▸ **The problem**: Find the string "computer" in the data, and copy out each line that has it.

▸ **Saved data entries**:
+++
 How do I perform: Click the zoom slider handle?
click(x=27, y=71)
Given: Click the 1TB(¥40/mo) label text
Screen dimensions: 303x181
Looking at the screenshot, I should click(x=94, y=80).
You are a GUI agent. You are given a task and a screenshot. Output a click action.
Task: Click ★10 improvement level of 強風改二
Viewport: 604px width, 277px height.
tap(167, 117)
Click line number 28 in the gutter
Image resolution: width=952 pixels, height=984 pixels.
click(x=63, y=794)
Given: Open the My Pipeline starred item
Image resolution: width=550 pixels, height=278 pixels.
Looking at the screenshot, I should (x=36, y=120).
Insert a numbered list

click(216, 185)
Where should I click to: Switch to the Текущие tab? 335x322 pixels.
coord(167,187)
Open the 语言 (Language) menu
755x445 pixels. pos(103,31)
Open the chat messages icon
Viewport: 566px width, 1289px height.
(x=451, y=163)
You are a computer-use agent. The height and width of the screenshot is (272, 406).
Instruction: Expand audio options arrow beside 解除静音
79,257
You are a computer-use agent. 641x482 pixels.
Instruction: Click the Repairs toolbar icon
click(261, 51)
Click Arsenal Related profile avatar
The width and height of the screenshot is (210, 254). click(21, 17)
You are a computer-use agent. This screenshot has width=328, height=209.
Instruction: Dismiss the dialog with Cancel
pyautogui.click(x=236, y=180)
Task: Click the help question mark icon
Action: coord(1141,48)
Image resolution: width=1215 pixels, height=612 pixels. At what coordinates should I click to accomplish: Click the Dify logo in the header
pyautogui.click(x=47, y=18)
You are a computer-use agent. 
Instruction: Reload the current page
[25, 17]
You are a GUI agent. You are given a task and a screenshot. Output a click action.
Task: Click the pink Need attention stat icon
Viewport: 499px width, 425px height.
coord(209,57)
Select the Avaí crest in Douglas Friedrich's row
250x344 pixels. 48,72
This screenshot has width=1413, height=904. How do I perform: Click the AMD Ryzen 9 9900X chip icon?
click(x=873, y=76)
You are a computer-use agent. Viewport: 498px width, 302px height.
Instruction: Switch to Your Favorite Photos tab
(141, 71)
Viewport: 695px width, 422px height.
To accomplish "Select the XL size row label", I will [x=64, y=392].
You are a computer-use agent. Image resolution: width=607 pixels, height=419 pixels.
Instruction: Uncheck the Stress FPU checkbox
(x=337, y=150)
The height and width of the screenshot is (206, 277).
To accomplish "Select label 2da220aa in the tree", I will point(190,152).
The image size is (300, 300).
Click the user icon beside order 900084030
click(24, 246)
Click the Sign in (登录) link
+++
▸ **Answer section**:
You are a computer-use agent. The height and width of the screenshot is (272, 406).
You are a computer-use agent. 641x482 pixels.
You are a computer-use agent. This screenshot has width=328, height=209.
You are a computer-use agent. 
You are a computer-use agent. Viewport: 498px width, 302px height.
You are a computer-use agent. Image resolution: width=607 pixels, height=419 pixels.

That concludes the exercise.